Fed Lending to Weak Institutions Surges

The Federal Reserve Board said it lent $870 million to weak financial institutions, up dramatically from $121 million a week earlier.

The Fed does not disclose the identities of its borrowers and it is unclear whether the $870 million went to one or several institutions. But it marks the highest lending to weak institutions this year; the previous high-water mark was $140 million on May 20.

Overall lending through the discount window fell 3.8% during the past week, to $105.7 billion on Wednesday.
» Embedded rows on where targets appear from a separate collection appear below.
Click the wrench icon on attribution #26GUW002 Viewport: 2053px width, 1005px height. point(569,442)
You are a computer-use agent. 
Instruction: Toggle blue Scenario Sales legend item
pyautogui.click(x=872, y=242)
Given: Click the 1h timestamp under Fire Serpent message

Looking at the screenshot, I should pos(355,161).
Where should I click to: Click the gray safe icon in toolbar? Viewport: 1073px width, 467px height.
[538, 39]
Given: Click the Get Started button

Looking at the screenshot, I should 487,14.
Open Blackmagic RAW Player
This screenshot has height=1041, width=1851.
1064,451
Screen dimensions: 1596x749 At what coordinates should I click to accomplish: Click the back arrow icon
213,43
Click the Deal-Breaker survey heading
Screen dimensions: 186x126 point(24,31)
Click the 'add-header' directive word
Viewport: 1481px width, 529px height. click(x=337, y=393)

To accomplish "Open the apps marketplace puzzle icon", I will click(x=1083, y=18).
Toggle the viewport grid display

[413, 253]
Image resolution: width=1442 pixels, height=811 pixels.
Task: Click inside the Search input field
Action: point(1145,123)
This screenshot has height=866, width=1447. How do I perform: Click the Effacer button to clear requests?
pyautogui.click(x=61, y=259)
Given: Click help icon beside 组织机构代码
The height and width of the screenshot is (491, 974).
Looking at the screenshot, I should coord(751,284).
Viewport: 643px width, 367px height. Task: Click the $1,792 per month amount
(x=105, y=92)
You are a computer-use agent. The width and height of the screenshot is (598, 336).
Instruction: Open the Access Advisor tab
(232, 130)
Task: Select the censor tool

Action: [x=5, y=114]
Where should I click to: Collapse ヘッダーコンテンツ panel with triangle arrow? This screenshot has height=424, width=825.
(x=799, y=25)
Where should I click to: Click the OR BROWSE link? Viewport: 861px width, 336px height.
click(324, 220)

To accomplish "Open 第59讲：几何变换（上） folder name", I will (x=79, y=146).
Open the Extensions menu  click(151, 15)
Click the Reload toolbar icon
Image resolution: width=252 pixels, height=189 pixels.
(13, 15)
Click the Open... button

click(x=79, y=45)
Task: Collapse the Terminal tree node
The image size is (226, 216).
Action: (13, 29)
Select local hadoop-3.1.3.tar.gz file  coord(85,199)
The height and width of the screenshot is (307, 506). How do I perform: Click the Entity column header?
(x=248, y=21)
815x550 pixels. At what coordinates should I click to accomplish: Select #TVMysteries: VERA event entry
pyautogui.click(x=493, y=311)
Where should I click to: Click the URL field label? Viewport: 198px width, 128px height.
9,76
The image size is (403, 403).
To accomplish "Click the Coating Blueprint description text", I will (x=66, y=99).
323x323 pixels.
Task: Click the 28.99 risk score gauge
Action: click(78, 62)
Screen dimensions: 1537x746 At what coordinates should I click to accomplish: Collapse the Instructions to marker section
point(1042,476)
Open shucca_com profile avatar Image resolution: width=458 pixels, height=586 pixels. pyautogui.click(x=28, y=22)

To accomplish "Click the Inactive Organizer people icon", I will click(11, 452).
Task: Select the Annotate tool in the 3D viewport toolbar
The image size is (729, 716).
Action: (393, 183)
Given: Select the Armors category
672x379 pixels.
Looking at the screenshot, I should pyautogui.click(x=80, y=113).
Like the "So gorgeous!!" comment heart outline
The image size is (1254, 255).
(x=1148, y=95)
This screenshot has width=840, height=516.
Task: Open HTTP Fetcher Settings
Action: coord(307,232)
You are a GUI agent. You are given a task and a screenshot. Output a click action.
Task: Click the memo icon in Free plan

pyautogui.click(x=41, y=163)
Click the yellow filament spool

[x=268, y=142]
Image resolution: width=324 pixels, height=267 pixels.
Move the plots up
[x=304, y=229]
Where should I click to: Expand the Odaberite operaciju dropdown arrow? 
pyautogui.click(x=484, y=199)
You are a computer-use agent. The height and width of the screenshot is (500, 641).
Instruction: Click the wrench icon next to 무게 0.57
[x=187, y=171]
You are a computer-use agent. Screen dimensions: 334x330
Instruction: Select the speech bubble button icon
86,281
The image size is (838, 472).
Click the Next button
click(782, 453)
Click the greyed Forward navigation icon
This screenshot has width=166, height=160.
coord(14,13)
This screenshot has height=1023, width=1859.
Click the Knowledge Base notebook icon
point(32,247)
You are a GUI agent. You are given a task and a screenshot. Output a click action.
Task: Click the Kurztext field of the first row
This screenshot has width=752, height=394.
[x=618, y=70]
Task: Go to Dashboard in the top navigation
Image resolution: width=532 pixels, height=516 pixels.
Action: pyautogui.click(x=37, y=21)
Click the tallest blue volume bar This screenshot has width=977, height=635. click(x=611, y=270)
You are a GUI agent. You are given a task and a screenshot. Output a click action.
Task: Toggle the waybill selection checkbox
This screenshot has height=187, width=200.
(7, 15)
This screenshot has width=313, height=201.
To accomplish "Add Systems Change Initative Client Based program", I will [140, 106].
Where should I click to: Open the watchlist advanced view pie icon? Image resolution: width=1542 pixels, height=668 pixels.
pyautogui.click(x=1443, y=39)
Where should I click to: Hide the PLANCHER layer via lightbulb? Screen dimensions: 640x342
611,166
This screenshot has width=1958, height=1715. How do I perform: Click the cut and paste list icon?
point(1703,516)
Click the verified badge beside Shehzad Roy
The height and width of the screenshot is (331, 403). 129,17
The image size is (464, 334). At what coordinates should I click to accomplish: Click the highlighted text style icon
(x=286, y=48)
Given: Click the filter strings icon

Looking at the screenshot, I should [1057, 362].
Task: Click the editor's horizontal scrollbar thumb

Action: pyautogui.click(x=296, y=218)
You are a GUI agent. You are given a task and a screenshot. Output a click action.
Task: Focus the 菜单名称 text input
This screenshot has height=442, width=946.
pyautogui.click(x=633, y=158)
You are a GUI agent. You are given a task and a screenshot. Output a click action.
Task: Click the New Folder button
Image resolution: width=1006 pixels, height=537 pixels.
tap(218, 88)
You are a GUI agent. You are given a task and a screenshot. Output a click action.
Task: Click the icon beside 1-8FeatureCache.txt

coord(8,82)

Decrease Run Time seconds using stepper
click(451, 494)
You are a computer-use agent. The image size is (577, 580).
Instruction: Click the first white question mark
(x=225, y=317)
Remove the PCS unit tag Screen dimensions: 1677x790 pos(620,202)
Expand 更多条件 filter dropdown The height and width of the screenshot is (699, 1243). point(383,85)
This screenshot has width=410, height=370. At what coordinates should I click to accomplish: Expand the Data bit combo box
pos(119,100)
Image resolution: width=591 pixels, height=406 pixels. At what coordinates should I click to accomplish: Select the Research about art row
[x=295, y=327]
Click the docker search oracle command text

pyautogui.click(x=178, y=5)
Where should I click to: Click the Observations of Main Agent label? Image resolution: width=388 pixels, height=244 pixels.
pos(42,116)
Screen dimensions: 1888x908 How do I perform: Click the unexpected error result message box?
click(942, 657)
Traditional borrowing by commercial banks declined 8.8%, to $33.2 billion and investment banks continued to stay away from the window.

Borrowing against asset-backed commercial paper held by money market mutual funds fell nearly 86%, to $113 million.

Separately, the Fed purchased $61.2 billion in commercial paper in the week ended Wednesday, a 9.1% fall from a week earlier.

Reserves held by financial institutions at the central bank fell 3%, to $724.7 billion. The Fed's balance sheet shrank 0.6%, to $1.99 trillion.

Meanwhile, the Federal Reserve Bank of New York purchased $19.2 billion in mortgage-backed securities from the government-sponsored enterprises: $14.2 billion from Fannie Mae and $5 billion from Freddie Mac.

The New York Fed received $6.9 billion in loan requests Thursday through the Term Asset-Backed Securities Loan Facility. The latest round of bids did not include commercial MBS.